Josh O'Connor and Alec Secareanu (above, click to enlarge), the leads in Yorkshireman Francis Lee's superb first feature, God's Own Country which debuted at last year's Sundance.
Cornholing and romance are both experiences depicted here with total authenticity. The film has since played several FF circuits including 2017 NZ and Sydney/Melbourne but only achieved a very limited commercial release in Oz and NZ last year.
|Director, Francis Lee
"It's not really gay" shrieks la Guadagnino to a breathless homo-baiting press, in fact highlighting the only truth that may be ascertained from his swoonfest of circling cameras, flashes of Bach and breathless smiling actors playing white rich, liberal Jews, all partying in a melee of mutual admiration, Thus Guadagino's sex scenes look as if Armie Hammer and Timothy Chalamet are merely learning how to dance, as ever more decorative artefacts come into frame to amplify the "Proustian" Summer of 83 memory for the final chapter of Guadgnino's so called trilogy of Lerv, starting with a Tilda Swinton bang in the unspeakable and laughably bad Io Sono l'Amore of 2013. This is not the sort of "Love" one might find in, say Dreyer, or Mizo, or Sirk or Ford or McCarey, or Ophuls, it's the one 13 year olds schoolgirls read about in trashy pop magazines, but that's good enough for Luca's version of the "gay" experience.
And of course HIS film isn't anything so vulgar as just, um "Gay". Oh, have I made it clear yet how much I loathe Call Me By Your Name?
Authenticity is indeed the beating heart of God's Own Country, and it rings clear through the hesitant but affirmative homosexuality of its two lead parts, the awe-inspiring natural beauty of the farm and the animals, the sheep, cows and goats who are tended through life and death by O'Connor and his newly arrived colleague, friend and soon to be lover from Romania, Secareanu.
The melancholy little family tragedies of daily life prompt a final change in the plot that brings the now estranged couple back together, of all things as O'Connor decides to take over running the farm from his dying father.
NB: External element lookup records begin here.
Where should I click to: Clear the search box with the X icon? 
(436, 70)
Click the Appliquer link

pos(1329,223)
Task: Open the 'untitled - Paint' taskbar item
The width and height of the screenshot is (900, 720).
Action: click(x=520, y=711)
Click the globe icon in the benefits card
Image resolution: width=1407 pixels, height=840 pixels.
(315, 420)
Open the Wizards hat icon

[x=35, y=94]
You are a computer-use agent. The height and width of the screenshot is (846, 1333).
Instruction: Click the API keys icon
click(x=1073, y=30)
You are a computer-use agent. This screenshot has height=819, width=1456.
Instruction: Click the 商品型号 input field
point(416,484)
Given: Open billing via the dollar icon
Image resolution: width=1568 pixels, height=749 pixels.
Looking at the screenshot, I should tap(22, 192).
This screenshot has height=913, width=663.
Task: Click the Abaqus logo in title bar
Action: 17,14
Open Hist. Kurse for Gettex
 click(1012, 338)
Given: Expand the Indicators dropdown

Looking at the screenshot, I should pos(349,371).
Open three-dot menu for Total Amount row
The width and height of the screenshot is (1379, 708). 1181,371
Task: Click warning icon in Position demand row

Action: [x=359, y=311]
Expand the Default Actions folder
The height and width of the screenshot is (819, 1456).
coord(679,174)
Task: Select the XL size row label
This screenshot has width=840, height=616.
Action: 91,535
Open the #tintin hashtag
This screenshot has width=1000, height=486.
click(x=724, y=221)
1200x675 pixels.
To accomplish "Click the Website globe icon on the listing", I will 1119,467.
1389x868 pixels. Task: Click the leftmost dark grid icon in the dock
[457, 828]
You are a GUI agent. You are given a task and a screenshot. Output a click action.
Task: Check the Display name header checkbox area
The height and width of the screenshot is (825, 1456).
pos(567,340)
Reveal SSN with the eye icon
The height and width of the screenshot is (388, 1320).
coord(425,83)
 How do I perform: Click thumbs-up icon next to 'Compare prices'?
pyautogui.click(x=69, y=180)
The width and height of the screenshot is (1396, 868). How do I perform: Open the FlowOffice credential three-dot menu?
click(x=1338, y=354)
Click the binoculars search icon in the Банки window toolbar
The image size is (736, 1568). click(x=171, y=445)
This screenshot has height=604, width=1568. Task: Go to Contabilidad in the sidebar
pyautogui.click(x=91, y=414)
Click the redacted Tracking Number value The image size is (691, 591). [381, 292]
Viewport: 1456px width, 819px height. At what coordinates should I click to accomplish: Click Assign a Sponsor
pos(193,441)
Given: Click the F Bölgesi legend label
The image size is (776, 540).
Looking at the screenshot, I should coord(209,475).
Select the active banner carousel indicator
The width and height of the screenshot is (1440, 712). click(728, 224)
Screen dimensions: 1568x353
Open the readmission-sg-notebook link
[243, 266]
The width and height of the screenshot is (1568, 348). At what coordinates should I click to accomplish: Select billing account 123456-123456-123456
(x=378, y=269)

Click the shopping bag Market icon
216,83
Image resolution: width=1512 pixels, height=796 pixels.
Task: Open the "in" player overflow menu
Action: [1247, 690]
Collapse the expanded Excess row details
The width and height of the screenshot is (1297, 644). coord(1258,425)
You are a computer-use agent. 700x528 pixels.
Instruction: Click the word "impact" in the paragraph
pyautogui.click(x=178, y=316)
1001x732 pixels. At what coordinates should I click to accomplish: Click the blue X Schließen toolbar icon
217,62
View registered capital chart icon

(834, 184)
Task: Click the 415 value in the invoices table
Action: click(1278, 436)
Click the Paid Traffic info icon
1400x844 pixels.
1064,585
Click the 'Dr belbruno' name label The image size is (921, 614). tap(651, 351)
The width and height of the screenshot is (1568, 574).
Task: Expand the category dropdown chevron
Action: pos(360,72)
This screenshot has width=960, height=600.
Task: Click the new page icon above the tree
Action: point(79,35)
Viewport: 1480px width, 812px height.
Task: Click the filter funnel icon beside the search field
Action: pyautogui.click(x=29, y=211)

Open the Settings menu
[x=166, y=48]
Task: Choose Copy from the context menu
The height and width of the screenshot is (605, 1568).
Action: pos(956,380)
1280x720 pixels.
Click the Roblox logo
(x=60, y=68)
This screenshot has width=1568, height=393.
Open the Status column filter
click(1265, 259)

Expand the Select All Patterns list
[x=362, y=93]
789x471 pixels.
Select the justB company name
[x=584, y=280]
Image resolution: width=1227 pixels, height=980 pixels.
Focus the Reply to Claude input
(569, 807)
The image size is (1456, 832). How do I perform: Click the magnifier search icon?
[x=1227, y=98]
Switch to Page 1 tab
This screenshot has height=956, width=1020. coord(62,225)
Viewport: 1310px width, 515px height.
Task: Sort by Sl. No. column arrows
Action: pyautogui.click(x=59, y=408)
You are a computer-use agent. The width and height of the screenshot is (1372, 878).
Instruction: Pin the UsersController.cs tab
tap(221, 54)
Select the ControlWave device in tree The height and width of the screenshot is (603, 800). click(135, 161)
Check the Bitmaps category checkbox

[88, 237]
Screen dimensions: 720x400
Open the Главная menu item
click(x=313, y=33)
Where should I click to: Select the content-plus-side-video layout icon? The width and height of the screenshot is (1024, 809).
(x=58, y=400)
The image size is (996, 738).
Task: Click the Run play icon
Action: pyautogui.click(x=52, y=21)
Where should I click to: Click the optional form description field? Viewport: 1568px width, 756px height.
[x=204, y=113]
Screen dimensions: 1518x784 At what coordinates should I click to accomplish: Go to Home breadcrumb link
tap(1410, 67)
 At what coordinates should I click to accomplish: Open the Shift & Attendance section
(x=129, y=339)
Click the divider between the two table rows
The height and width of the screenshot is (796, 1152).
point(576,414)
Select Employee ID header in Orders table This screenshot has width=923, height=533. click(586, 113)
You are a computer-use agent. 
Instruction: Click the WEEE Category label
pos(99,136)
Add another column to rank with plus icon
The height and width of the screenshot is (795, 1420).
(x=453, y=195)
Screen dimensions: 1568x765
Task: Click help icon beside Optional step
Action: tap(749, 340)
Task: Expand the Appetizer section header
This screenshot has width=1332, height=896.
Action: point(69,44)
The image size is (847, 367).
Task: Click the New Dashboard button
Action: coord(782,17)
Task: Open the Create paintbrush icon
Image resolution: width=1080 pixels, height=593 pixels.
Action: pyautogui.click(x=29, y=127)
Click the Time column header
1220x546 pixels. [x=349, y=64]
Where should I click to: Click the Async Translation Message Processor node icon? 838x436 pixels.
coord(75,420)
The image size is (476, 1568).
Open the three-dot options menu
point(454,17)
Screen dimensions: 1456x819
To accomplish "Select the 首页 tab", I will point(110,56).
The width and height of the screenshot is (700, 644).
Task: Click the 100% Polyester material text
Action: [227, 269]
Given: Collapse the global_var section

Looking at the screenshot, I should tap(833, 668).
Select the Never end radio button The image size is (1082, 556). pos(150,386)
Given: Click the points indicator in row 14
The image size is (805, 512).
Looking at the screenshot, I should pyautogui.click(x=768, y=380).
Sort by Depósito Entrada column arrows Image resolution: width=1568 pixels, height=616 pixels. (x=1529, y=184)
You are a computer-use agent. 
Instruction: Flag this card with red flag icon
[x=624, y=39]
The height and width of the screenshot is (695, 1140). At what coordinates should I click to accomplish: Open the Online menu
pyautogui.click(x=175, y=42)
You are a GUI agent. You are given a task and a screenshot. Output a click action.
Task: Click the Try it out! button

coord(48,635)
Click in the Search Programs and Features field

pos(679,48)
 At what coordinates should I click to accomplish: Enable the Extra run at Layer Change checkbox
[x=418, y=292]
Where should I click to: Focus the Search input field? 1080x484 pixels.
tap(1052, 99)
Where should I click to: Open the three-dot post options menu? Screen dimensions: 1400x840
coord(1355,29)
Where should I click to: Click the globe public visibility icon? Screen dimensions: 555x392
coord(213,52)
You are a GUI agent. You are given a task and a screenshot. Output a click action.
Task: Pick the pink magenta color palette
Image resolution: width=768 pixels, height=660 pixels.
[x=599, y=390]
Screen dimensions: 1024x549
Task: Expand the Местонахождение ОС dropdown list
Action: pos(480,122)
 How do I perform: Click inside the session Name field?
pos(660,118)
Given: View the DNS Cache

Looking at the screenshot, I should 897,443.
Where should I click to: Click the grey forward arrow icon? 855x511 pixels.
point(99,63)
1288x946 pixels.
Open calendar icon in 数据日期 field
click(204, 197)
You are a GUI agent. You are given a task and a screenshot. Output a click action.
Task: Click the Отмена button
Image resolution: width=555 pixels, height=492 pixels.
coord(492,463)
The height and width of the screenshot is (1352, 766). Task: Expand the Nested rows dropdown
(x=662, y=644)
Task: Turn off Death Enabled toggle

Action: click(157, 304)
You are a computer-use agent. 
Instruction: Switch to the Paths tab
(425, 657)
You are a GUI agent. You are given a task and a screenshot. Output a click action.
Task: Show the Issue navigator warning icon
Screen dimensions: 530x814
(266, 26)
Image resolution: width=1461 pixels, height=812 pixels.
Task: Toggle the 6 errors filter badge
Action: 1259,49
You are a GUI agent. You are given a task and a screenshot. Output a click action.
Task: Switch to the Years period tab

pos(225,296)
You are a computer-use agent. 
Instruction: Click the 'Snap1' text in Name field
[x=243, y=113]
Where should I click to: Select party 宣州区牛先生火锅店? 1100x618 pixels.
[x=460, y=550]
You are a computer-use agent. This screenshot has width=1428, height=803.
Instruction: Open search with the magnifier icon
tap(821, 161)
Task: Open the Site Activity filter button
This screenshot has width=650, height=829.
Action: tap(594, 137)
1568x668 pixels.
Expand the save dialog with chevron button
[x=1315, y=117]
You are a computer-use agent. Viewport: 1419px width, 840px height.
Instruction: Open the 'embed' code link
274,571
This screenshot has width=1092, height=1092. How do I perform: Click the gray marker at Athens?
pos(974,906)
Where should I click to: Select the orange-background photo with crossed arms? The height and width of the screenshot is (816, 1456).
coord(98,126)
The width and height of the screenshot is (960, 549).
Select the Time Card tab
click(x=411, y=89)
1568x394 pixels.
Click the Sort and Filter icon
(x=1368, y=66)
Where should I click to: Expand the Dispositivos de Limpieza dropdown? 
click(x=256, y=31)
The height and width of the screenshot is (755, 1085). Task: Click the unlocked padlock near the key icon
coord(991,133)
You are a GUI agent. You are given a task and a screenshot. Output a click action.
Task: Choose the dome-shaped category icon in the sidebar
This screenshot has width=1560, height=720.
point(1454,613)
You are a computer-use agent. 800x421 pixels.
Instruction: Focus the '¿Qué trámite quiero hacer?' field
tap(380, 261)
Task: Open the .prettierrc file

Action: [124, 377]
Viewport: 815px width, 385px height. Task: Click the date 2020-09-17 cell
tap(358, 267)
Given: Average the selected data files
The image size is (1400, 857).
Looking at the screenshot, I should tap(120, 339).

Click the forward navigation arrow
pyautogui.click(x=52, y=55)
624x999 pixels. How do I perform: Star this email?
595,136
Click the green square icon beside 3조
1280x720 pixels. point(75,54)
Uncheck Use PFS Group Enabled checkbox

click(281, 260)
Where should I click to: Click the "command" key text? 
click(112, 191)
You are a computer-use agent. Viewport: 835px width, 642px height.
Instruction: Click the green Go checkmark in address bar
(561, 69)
I found both the haltingly enunciated feelings and the other periods of silence and repose as affecting and moving as anything else I saw last year, and, again the sheer power of the movie's authenticity engaged me completely.
But something like this that actually celebrates rough male sex, and gay relationships which are not sacrificed or actually endangered by familial meddling or other first world factors is a quiet but major triumph in gay-themed movies. Or any movies really.
A lot of critics kept calling this film a North Country Brokeback, but it's far superior to Ang Lee's quite good Hollywood picture, and it doesn't require for a mass audience the very big performances it got from the two male leads, especially Heath Ledger. Brokeback did have MIchelle Williams in an early lead part which did indeed throw the torch of truth through such direct acting of damaged feelings and hurt. In Francis Lee's new film, the same innate truth and honesty are quite simply embedded totally in the material and with the actors themselves.